In short: This article will help you take an existing snapshot and reduce the initialization time of dirty snapshots (snapshots that contain large amounts of deleted data) by removing the dirty blocks from your snapshot. Combined with a tool like fio
or dd
to read over the disk, your initialization times should be reduced.
Introduction
One of the interesting parts of my job is maintaining “golden images” for our EC2 fleets. With minor changes and re-imaging over time, we’ve noticed it took longer and longer to initializing the volumes. The initialization process, as you can see at the link, is an AWS recommendation for servers with workloads that want to pre-warm their drives so future access will have consistent, predictable performance that doesn’t exist when you first restore a volume form a snapshot. By going through this process, you front-load the initial ~30ms/file access penalty you will see as EBS looks up the source data and pulls it more locally to your instance.
Unfortunately, initialization easily takes ~1 min/GB on a t2.medium using General Purpose SSD storage (and the storage class is the controlling factor here). What’s worse, this process takes ~1 min/GB including deleted files that may be lingering from any preceding snapshot! There is a bright point though: If EBS knows the block has never been touched, every, it doesn’t get this performance hit. This means if we can remind EBS which blocks matter, we can decrease initialization times!
I’ve not found the perfect solution yet, but below I’ll show how this process can make significant progress on dealing with these “dirty disk” snapshots. In my experiences with quick restore -> system update -> snapshot
processes, one of our golden images that had been through this process ~8 times saw a 60% reduction in the initialization time (the fio
over the disk after boot up).
Before I go further, I should credit Ian Scofield and Mike Ruiz’s AWS Blog post; it was a life-saver for me, and a lot of what I do below owes credit to their posts’ technical guidance. I highly encourage reading the blog post for more details on the background, but I will summarize most of the important parts.

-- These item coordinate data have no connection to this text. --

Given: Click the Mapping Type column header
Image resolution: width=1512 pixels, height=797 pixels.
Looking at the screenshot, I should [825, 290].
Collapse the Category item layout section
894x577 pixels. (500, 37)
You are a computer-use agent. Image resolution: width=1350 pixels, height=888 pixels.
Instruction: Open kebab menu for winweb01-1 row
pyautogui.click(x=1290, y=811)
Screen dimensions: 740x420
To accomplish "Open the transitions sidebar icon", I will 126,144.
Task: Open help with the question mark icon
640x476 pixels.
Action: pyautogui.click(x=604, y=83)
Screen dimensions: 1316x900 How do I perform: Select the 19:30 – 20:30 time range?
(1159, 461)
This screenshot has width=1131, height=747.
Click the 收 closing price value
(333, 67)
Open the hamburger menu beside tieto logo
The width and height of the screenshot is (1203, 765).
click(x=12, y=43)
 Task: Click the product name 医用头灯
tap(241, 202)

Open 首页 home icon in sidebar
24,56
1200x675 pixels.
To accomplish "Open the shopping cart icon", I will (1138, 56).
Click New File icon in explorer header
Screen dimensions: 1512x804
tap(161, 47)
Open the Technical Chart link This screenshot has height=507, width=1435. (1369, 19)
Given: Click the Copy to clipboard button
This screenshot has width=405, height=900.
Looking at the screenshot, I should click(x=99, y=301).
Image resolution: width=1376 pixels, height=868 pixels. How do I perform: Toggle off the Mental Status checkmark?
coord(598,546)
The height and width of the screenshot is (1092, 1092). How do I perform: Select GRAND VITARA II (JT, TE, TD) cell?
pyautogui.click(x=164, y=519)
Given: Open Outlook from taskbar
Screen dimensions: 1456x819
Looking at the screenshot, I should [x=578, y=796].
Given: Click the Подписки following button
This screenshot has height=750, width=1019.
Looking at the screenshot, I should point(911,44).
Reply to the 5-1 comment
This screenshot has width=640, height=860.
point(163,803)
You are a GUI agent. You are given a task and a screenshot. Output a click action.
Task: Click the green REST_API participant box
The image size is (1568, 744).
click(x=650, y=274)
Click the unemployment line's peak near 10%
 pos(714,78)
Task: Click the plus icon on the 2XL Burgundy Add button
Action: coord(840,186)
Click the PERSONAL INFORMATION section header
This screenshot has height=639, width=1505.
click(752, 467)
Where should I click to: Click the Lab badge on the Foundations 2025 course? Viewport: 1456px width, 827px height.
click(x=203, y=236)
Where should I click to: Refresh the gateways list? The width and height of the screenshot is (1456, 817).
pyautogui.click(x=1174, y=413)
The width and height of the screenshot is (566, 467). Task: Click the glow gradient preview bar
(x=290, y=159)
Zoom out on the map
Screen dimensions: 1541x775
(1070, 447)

Overview of the Process/Goal
The goal of this entire process is essentially to ensure the EBS volume we write contains only files that actually exist, and drops any blocks of data that contain lingering file fragments from deleted files. In a physical disk sense, imagine we were to copy files from an old disk to a brand new disk – the new disk will contain none of the deleted files lingering in the old disk. As described above, these deleted files also impact initialization, so we’re going to be able to initialize the entire disk faster!
Example result of this process. Credit: Ian Scofield and Mike Ruiz's Blog Post
Getting Started
First, I should warn you: if you try and do any of these steps on your own, keep in mind there are costs associated with this as we’re not sticking to free-tier stuff. Don’t leave lingering running instances and especially don’t leave a provisioned IOPS EBS volume lying around! While writing this article, it cost me $1 working with 25GB disks. over ~2-3 hours.
Step 1 - Identify the source volume
This is probably obvious, but there’s another important follow-up: Identify the Availability Zone (AZ) it is located in. EBS volumes cannot be attached to instances in different AZs, so you need to ensure the objects you create in the upcoming steps match the same AZ! I highly recommend you make a snapshot of your source (if you’ve not already done so), and create a new Provisioned IOPS disk from the snapshot. My first attempt at this with a 25GB of general purpose storage took far more than my lunch break to complete.
Step 2 - Create the target volume
Create A blank disk/volume of appropriate size in the same AZ as the source volume. Here again I highly recommend making the target disk a Provisioned IOPS disk. While this costs more, it probably will still save you money since it will directly offset how long your instance runs and you’re less likely to be interrupted by colleagues or encounter problems. With the 1250 Provisioned IOPS for a 25GB disk, the whole process for 25GB can be done in under 10 minutes and is much less prone to errors from sleeping computers or disconnects – it can possibly be Spot-instanced as well!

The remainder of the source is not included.